1.2 弱视分类情况调查 目前弱视的分级分类基本上采用1987年全国儿童弱视斜视防治组制定的标准[6],即分三级四类。三级是按程度分为轻、中、重三级弱视,四类是按病因分为斜视性弱视;屈光参差性弱视;屈光不正性弱视;形觉剥夺性弱视。四类弱视中各自发病情况是值得关注的问题,国内学者进行了大量调查研究王氏等报道,在检出的弱视儿童中,屈光不正性弱视占50.15%,屈光参差性弱视占31.72%,斜视性弱视占13.60%,形觉剥夺性弱视占1.80%,其他占2.72%。在屈光不正性弱视中,远视占81 .33%,近视占4.22%,混合散光占14.46%;远视程度愈高弱视程度愈重(P
2 弱视疗法
治疗儿童弱视有遮盖疗法、压抑疗法、视刺激疗法、药物疗法、综合疗法等。孙氏用压抑疗法治疗弱视100例,认为压抑疗法对轻中度弱视疗效好,无碍仪容,应作为学龄期儿童轻中度弱视首选治疗方法。崔氏等对阿托品扩瞳法与遮盖法治疗弱视的疗效进行比较,方法是应用阿托品扩瞳法治疗儿童弱视45例52只眼,遮盖法治疗38例45只眼。结果显示,阿托品法治愈率为82.69%,遮盖法治愈率为 82.22%。两种方法在弱视类型、弱视程度,注视性质转变和立体视建立及疗程方面的比较均无差异。提示阿托品散瞳法对学龄儿童合并调节性内斜视、DVD的弱视儿童尤为适用。 陈氏等用视刺激疗法治疗弱视,采用CAM刺激仪治疗3~12岁弱视患儿150例267只眼,10次为l疗程。结果总有效率为69.7%,无效率30.3%。本疗法对某些类型弱视不失为一个好方法,方便实用,疗效可靠。此外还有滤光镜治疗弱视,量化分级增视图治疗弱视,用药物左旋多巴、美多巴治疗弱视等种种方法。电脑视频具有多
样性,趣味性,灵活性,充分吸引孩子的注视,可以模拟条栅,融合,立体视等多种训练。
3 疗效与相关因素的研究
霍氏报道,疗效与年龄的关系是年龄越小愈后越好;疗效与弱视的程度是轻度弱视疗效最好重度弱视疗效差;疗效与弱视类型各组差异无统计学意义;疗效与注视性质的关系,中心注视的弱视疗效优于非中心注视组。王氏等总结出,屈光不正和屈光参差性弱视基本痊愈率高,斜视性相对偏低,亦即屈光不正性、屈光参差性弱视与斜视性弱视比较差异有统计学意义。疗效与注视性质的关系,中心注视与旁中心注视基本痊愈率及有效率比较有显著性差异,即中心注视性疗效好于旁中心注视性弱视。
4 问题与展望
尽管共同性斜视的发病目前尚未完全明了,但现代科技进步的成果如眼球运动仪,眼电图/肌电图,功能性MRI,正电子扫描成像为弄清部分斜视发病机制提供了契机,由于视神经是中枢神经的一部分,其生长发育存在一定的时效性。弱视:本可以在中枢神经发育的最佳时段通过一系列物理光学治疗得到良好康复的一种视觉功能发育的低能状态,只要引起眼科工作者和全社会的重视是不会出现因中枢神经的发育成熟而留下终身残疾的遗憾。但弱视视觉功能的恢复的可塑期问题以及弱视形成关键阶段的个体差异问题相信会随着视觉科学的发展而迎刃而解。
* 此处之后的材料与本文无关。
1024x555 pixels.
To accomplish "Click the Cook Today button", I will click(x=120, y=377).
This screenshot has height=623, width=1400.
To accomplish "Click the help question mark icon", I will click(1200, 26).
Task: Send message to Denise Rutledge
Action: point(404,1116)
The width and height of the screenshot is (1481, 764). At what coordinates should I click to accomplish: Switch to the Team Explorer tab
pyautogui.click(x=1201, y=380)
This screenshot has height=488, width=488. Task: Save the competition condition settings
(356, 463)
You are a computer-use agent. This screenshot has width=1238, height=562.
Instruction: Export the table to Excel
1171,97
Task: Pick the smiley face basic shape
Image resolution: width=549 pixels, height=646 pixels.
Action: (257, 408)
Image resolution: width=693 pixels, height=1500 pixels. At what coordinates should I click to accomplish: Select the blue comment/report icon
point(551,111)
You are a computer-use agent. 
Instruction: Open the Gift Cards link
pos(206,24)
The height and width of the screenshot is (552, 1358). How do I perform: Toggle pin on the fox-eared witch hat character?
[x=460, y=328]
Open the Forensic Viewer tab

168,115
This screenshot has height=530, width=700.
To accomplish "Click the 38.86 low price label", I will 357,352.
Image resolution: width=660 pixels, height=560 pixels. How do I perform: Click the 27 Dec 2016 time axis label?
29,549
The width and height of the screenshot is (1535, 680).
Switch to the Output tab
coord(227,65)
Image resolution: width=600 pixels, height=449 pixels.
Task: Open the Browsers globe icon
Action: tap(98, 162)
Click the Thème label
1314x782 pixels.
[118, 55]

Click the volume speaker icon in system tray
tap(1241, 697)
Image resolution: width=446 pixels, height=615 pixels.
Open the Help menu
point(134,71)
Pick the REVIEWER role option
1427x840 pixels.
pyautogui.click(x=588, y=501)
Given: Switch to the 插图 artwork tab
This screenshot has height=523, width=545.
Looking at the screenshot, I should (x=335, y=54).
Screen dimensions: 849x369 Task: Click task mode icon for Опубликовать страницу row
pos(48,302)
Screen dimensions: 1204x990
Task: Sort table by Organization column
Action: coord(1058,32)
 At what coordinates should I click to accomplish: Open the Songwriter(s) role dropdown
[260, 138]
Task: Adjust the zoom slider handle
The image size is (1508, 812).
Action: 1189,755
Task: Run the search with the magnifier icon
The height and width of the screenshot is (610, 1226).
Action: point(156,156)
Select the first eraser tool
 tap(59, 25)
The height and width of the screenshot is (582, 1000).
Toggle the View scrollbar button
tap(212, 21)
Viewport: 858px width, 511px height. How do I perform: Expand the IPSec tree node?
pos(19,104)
4.1 弱视的早期诊断 而2岁之前属视觉发育的关键期,10岁之前为敏感期,因此弱视治疗的效果与年龄密切相关,年龄越小,疗效越好,获得功能性治愈的可能性越大。这就提示我们对儿童时期要加强监测,注意儿童视功能的改变。在检测时除利用常规的诊断方法外,还要注意利用现代先进的检测手段和仪器,作出正确的诊断。
4.2 弱视的规范化研究 中华医学会眼科学会在1985年和1987年分别向全国提出了“弱视普查诊断标准”,“弱视定义、分类及疗效评价标准”等,对弱视的医疗科研水平的提高起到了积极的作用。随着科学技术的进步,弱视医疗实践的丰富和眼科应用基础研究的进展,有必要进一步加强弱视规范化研究,重视弱视临床科研方案的设计,深入探讨弱视的发病规律及治疗规律、严格按照随机对照、盲法、重复的原则,评定标准尽量做到定量化、客观化,从各个环节提高弱视的防治水平。
4.3 弱视的远期疗效及复发问题 弱视的远期疗效及复发问题是非常重要的共性问题。许多治疗弱视的报道文章,绝大多数报道近期的有效率和基本治愈率较高,但观察远期疗效者甚少。少数报道了复发率的问题,霍氏报道弱视复发率为37.2%,赫氏报道复发率为40.63%。